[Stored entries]
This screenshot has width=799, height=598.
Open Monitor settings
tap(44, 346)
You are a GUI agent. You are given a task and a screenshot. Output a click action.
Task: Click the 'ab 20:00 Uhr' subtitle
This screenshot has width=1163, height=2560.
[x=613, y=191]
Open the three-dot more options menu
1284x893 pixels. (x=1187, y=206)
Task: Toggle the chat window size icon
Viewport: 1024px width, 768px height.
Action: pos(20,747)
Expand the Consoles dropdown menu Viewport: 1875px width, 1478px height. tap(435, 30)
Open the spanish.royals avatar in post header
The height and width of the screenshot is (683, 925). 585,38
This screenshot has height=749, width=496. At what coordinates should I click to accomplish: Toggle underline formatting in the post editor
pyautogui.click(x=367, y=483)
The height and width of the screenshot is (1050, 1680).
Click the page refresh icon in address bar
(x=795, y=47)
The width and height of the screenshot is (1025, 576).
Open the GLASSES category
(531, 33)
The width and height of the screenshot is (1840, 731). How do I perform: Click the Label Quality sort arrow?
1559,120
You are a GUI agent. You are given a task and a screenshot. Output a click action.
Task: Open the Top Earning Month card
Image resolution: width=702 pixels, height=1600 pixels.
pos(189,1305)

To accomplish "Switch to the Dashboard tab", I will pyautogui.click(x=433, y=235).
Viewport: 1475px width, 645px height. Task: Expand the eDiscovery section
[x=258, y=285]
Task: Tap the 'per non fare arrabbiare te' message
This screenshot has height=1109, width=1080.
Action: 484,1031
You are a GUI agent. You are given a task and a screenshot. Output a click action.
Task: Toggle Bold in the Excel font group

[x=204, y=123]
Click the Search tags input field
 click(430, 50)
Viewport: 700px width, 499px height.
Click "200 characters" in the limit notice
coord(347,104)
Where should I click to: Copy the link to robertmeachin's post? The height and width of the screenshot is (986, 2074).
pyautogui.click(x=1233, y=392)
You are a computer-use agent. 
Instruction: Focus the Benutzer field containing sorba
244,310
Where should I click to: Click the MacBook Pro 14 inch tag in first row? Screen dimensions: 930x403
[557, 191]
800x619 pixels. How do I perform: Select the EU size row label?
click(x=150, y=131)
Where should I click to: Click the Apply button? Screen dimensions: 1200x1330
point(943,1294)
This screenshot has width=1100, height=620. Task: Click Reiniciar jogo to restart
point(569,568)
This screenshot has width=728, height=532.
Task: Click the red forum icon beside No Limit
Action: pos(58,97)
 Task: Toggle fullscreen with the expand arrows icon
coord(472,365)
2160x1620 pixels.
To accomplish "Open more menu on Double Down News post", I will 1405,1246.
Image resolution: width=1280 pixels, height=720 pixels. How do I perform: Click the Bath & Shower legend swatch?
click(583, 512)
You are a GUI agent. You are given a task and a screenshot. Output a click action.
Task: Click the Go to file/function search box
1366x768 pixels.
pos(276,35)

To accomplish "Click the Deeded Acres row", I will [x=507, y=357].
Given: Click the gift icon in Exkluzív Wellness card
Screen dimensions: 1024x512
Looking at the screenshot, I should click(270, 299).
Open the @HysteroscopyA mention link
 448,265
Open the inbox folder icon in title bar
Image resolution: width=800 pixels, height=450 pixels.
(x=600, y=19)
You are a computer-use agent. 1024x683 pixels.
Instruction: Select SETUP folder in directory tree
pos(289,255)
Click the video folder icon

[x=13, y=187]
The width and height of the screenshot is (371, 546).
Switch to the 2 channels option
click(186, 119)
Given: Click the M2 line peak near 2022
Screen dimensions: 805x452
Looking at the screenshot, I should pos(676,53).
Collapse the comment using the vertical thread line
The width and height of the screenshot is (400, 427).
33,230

* Exercise directions *
The entries above hold the needed span. Transcribe exactly the lines from the one with "Instruction: Select SETUP" to the one with "Given: Click the M2 line peak near 2022", both included.

* Answer to this exercise *
Instruction: Select SETUP folder in directory tree
pos(289,255)
Click the video folder icon

[x=13, y=187]
The width and height of the screenshot is (371, 546).
Switch to the 2 channels option
click(186, 119)
Given: Click the M2 line peak near 2022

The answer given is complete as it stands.